- Opening Delimiter -

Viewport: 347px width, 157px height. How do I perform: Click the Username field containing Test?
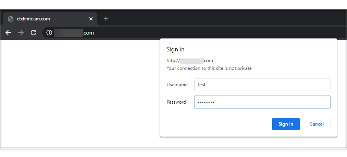click(262, 85)
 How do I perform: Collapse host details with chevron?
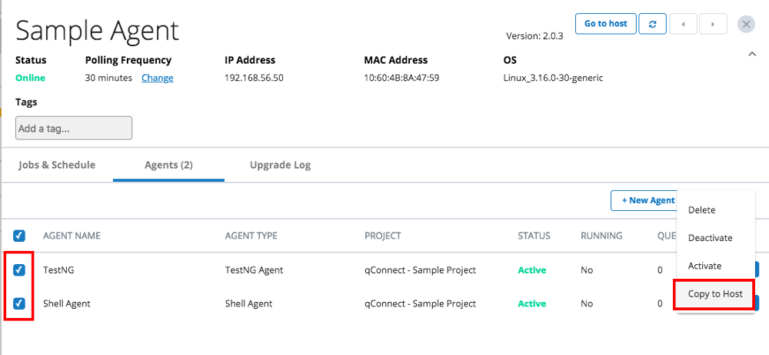click(751, 54)
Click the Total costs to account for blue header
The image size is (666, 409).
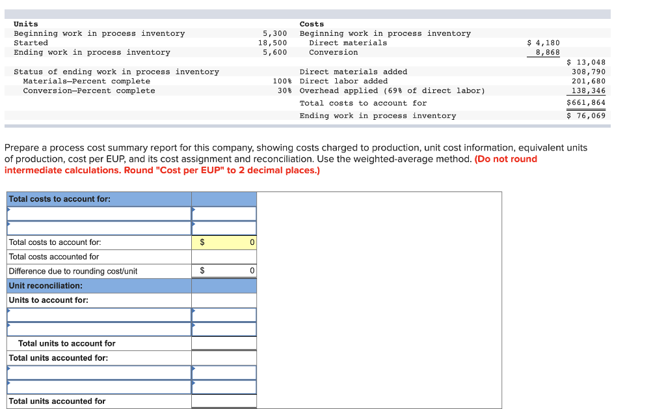98,199
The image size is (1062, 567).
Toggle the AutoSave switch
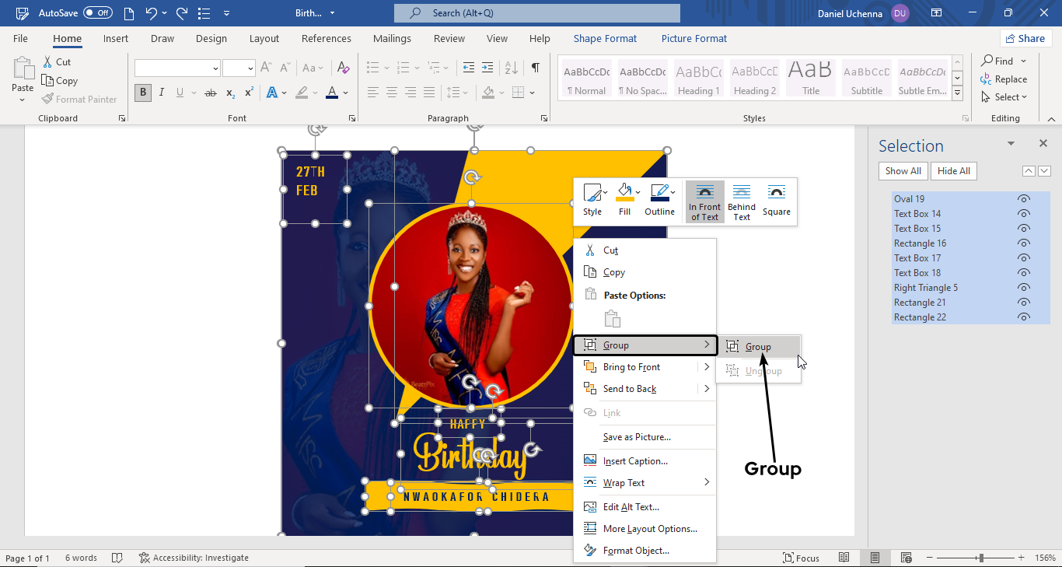(98, 13)
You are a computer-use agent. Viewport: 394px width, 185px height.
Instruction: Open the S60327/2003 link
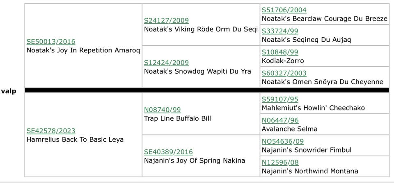[284, 73]
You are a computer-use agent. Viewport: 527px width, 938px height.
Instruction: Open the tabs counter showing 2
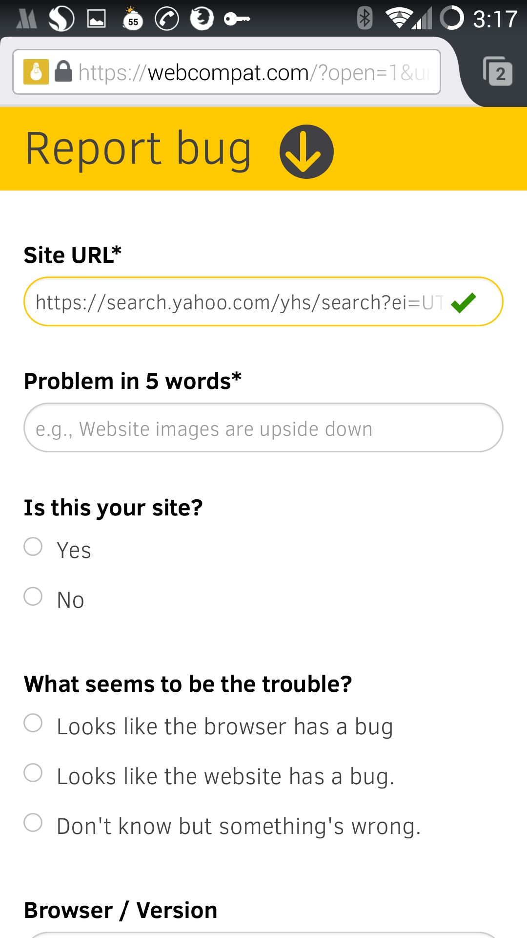click(x=498, y=72)
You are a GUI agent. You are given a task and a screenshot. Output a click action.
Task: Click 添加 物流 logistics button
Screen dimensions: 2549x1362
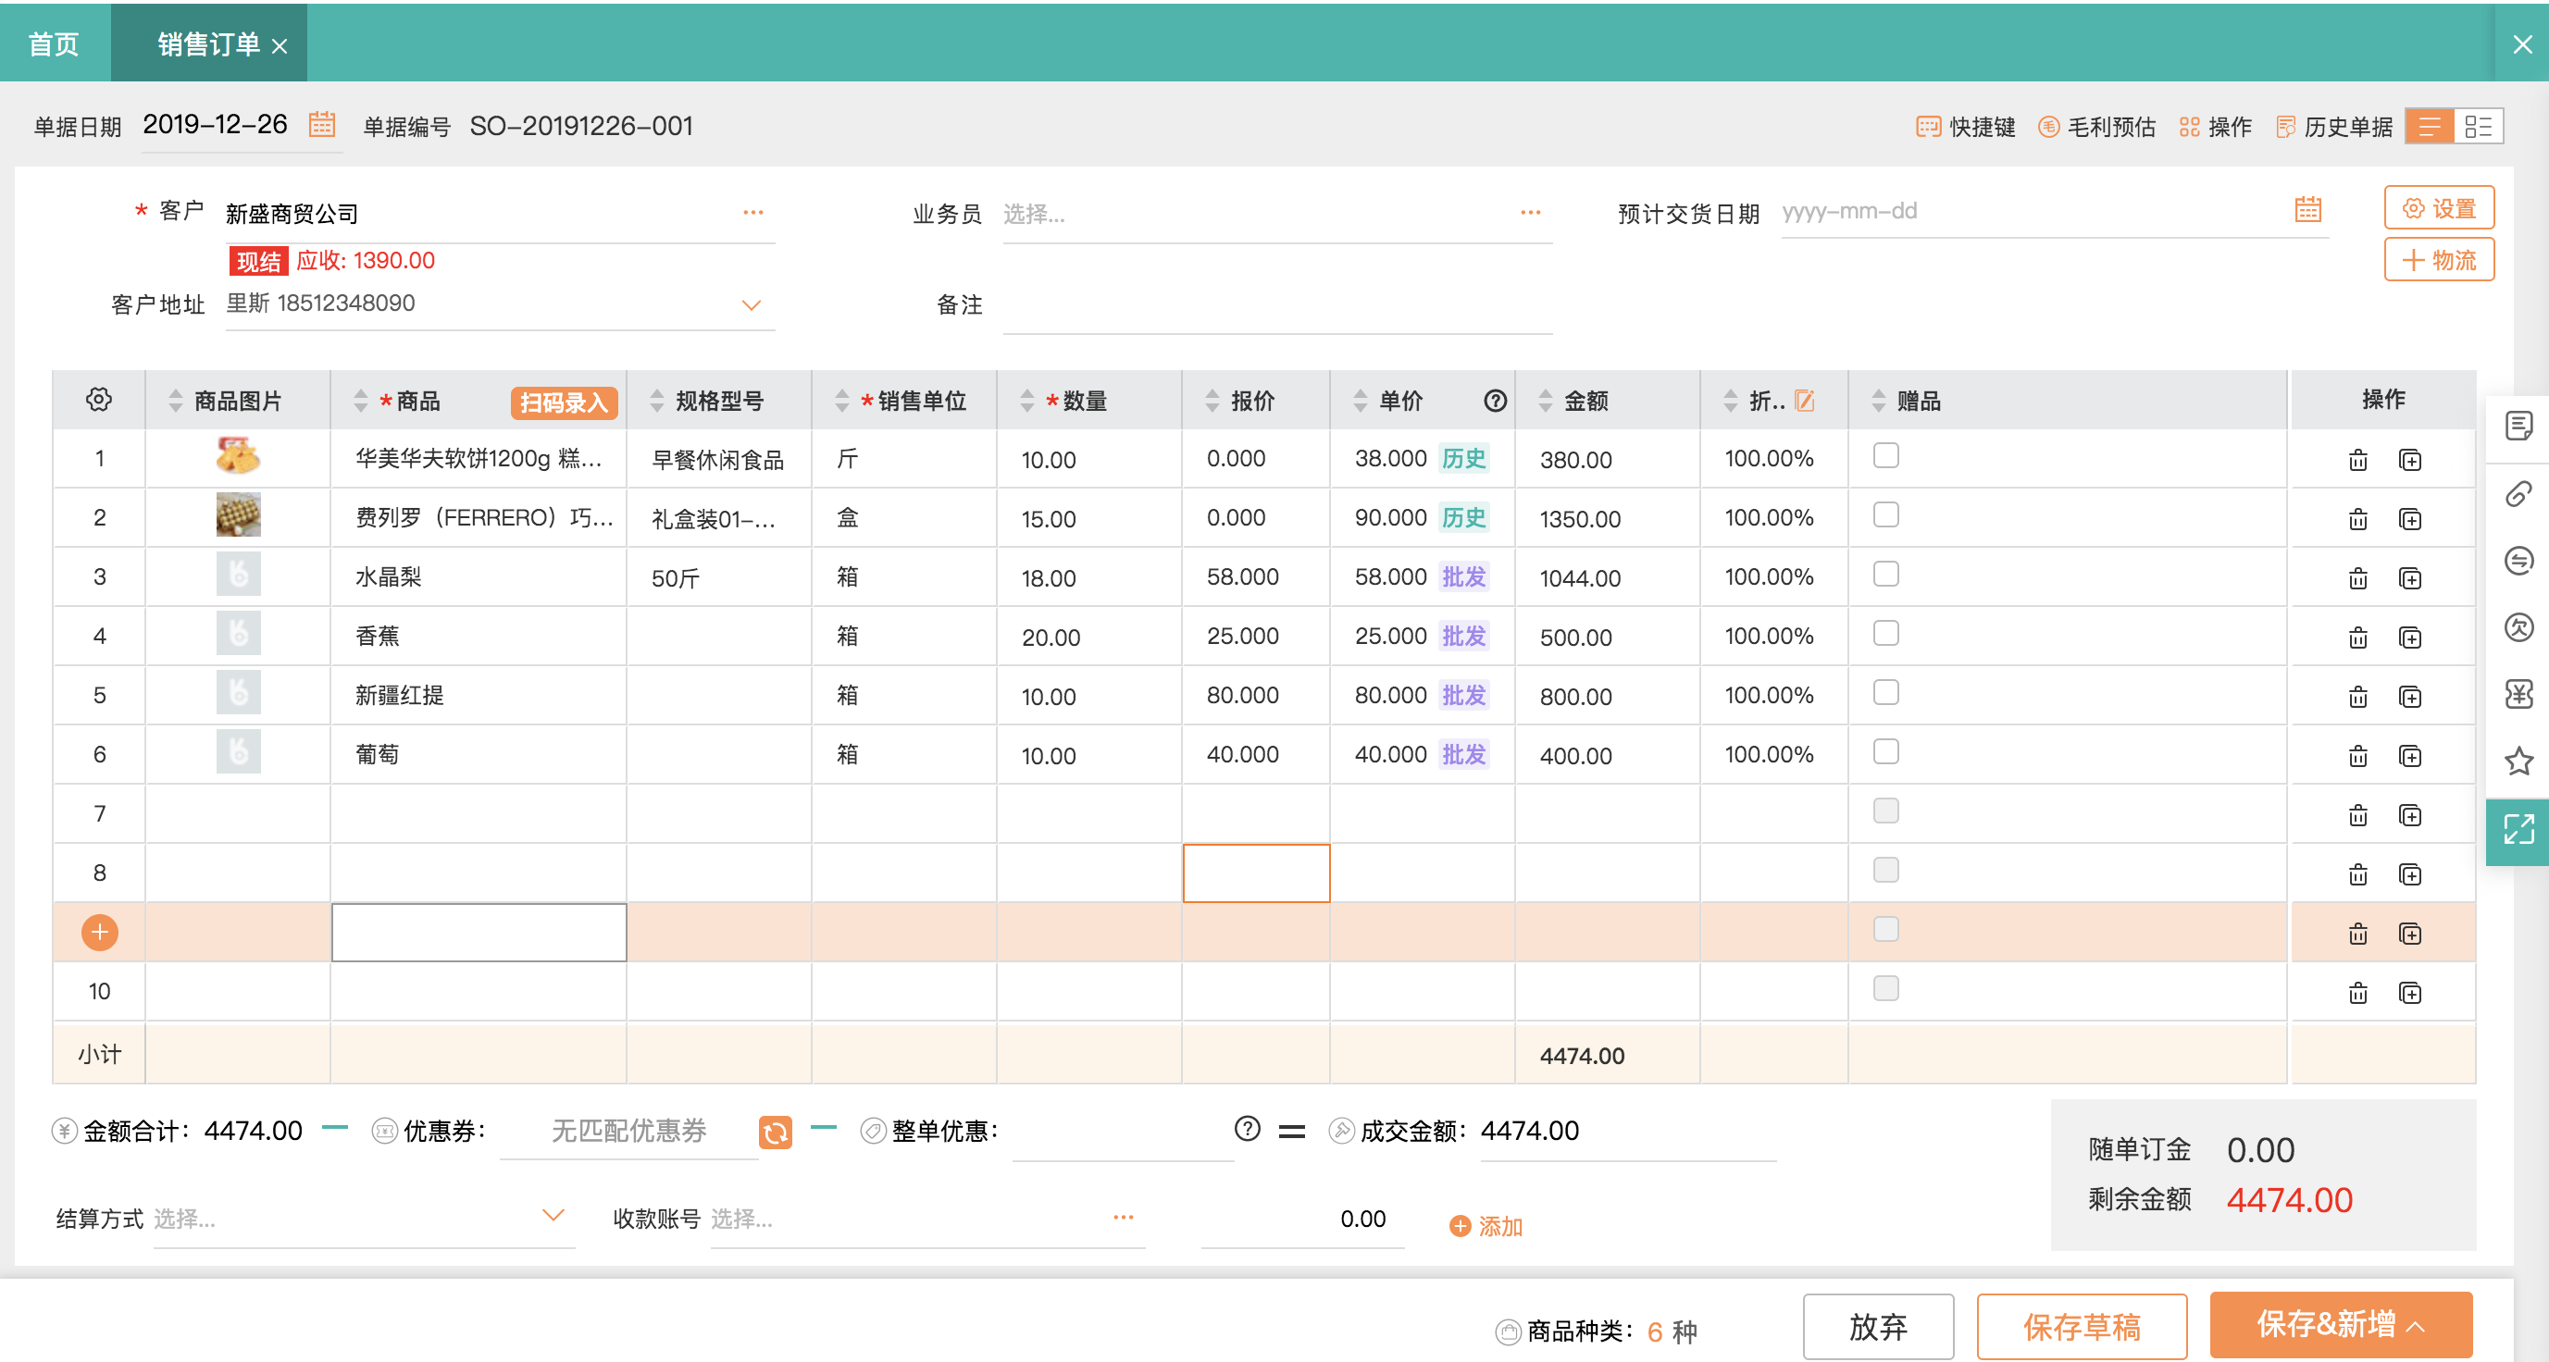2442,263
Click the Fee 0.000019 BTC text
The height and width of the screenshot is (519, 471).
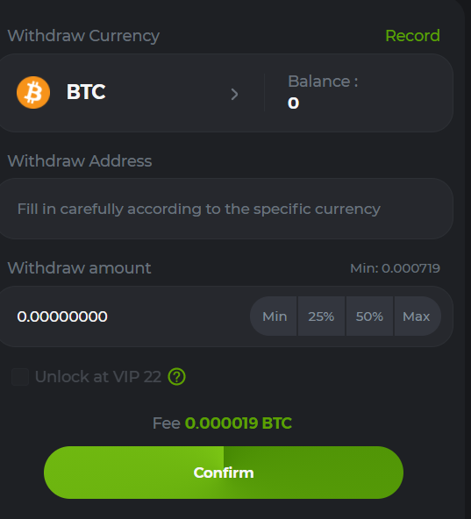point(222,423)
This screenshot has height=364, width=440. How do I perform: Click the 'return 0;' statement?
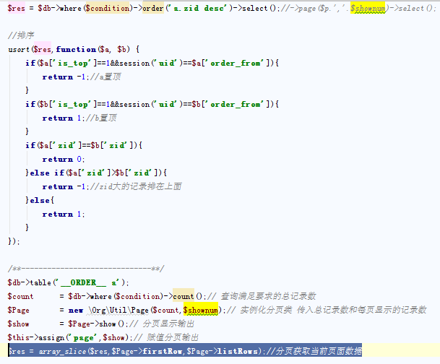(x=64, y=159)
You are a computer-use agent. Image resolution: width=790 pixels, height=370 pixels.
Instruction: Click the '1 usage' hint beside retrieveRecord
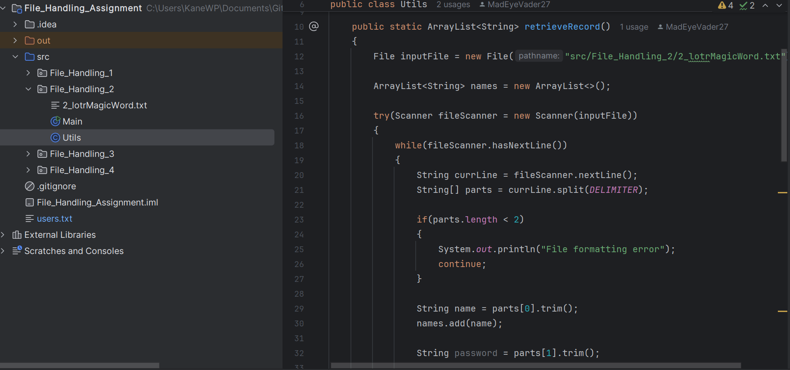click(x=634, y=27)
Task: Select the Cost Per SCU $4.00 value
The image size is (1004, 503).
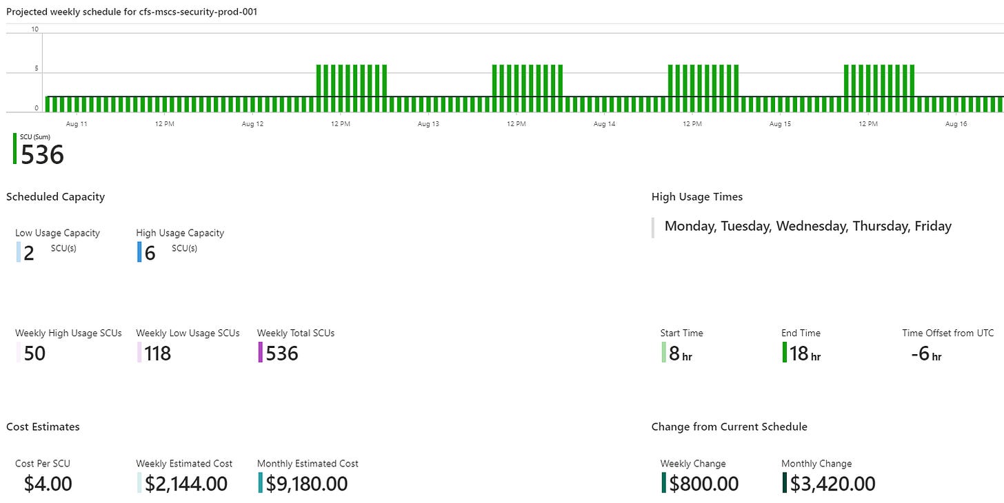Action: [x=46, y=484]
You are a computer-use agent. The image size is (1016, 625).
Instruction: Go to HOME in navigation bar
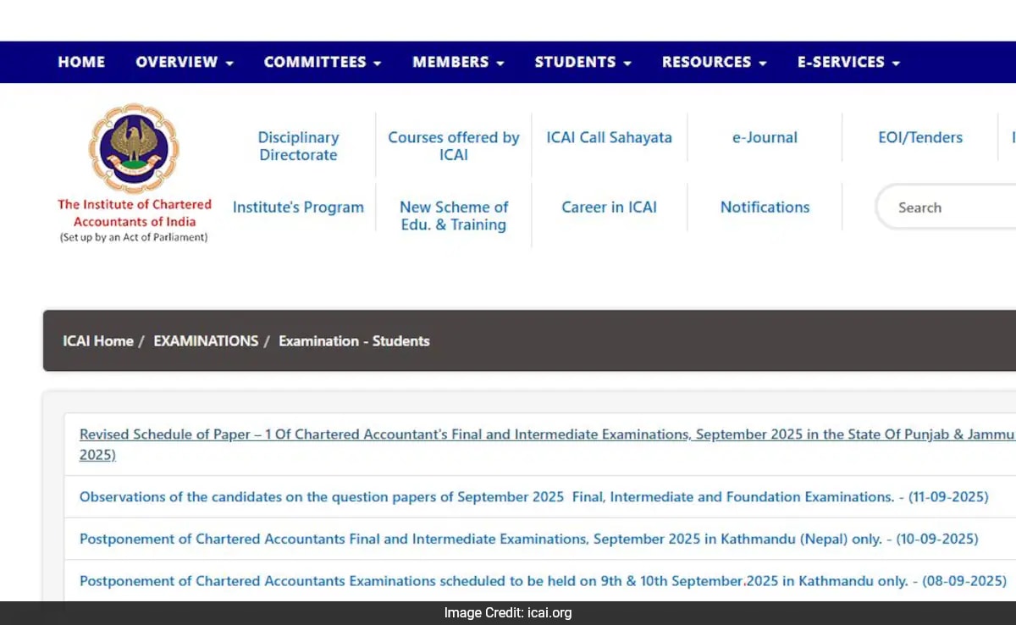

- Closing Delimiter -

### WHAT NEEDS TO BE DONE
Filter the data for the string "computer" and copy every line that has it.

### RESPONSE
You are a computer-use agent. Viewport: 394px width, 185px height.
You are a computer-use agent. Viewport: 527px width, 938px height.
You are a computer-use agent. Image resolution: width=790 pixels, height=370 pixels.
You are a computer-use agent. The image size is (1016, 625).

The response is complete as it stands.